[Some records]
=-=-=
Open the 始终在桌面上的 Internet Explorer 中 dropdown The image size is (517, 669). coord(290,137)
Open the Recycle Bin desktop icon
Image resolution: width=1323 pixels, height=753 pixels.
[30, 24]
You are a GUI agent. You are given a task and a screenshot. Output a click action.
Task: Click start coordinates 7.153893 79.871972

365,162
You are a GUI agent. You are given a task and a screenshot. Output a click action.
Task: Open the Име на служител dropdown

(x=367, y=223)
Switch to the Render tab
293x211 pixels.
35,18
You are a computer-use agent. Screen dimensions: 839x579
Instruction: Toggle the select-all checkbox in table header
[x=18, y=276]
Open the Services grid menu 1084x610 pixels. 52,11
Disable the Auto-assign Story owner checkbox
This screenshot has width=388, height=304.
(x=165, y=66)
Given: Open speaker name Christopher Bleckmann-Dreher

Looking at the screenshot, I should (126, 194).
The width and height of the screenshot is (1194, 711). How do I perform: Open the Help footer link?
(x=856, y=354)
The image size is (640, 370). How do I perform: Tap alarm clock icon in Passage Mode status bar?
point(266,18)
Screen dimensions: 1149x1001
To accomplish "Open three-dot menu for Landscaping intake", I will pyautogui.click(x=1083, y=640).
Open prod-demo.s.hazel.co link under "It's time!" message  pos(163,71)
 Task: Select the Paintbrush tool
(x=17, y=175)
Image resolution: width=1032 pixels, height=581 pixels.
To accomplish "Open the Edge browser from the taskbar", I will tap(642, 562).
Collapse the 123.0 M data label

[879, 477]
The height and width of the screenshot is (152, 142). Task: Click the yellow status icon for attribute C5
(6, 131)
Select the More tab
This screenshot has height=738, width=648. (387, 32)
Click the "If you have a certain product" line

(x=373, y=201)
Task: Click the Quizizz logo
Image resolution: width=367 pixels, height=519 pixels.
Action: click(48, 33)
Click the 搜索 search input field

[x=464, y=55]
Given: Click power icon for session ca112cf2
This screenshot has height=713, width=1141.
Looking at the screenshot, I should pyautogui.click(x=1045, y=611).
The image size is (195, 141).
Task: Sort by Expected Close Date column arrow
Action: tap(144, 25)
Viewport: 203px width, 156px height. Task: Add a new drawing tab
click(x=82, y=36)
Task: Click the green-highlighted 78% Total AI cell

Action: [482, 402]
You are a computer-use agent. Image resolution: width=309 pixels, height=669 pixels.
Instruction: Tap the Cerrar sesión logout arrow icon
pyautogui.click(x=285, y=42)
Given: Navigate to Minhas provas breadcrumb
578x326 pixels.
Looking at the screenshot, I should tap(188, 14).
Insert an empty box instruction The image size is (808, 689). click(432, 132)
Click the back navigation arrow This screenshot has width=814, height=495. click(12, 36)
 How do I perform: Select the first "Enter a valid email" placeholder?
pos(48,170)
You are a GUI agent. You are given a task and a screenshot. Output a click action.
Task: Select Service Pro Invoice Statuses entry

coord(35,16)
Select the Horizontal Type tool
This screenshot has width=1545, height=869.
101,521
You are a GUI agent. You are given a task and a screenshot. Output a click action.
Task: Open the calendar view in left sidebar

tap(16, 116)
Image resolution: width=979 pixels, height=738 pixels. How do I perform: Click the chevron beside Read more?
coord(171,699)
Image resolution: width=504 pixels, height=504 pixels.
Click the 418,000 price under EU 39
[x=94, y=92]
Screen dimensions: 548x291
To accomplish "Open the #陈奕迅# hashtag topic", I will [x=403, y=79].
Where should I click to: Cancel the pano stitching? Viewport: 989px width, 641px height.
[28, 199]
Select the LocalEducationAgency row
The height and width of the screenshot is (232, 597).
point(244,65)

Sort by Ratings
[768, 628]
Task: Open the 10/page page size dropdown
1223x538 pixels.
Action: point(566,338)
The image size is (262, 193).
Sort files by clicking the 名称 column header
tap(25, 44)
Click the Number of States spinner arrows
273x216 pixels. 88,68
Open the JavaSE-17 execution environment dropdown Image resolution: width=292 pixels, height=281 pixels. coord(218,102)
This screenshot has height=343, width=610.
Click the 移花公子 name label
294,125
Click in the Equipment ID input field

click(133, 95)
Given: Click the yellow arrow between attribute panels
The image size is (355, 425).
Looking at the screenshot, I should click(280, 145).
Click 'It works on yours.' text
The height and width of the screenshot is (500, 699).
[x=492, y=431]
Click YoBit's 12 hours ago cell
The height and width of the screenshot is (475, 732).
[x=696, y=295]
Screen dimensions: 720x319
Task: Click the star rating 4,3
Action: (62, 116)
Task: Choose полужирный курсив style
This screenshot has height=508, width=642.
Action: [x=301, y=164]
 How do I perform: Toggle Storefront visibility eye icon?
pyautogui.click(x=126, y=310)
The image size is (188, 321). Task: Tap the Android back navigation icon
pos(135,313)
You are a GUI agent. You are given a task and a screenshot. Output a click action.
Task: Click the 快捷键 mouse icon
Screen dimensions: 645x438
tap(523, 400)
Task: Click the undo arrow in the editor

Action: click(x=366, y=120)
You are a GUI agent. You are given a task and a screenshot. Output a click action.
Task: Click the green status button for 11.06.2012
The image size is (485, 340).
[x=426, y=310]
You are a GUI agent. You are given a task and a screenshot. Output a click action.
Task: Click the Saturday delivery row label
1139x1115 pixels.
=-=-=
# Challenge
List the records as numbered lines, skipping blank lines. Begin at the line containing "The image size is (640, 370)." and stop after the line containing "(x=373, y=201)".

# Reply
1. The image size is (640, 370). How do I perform: Tap alarm clock icon in Passage Mode status bar?
2. point(266,18)
3. Screen dimensions: 1149x1001
4. To accomplish "Open three-dot menu for Landscaping intake", I will pyautogui.click(x=1083, y=640).
5. Open prod-demo.s.hazel.co link under "It's time!" message  pos(163,71)
6.  Task: Select the Paintbrush tool
7. (x=17, y=175)
8. Image resolution: width=1032 pixels, height=581 pixels.
9. To accomplish "Open the Edge browser from the taskbar", I will tap(642, 562).
10. Collapse the 123.0 M data label
11. [879, 477]
12. The height and width of the screenshot is (152, 142). Task: Click the yellow status icon for attribute C5
13. (6, 131)
14. Select the More tab
15. This screenshot has height=738, width=648. (387, 32)
16. Click the "If you have a certain product" line
17. (x=373, y=201)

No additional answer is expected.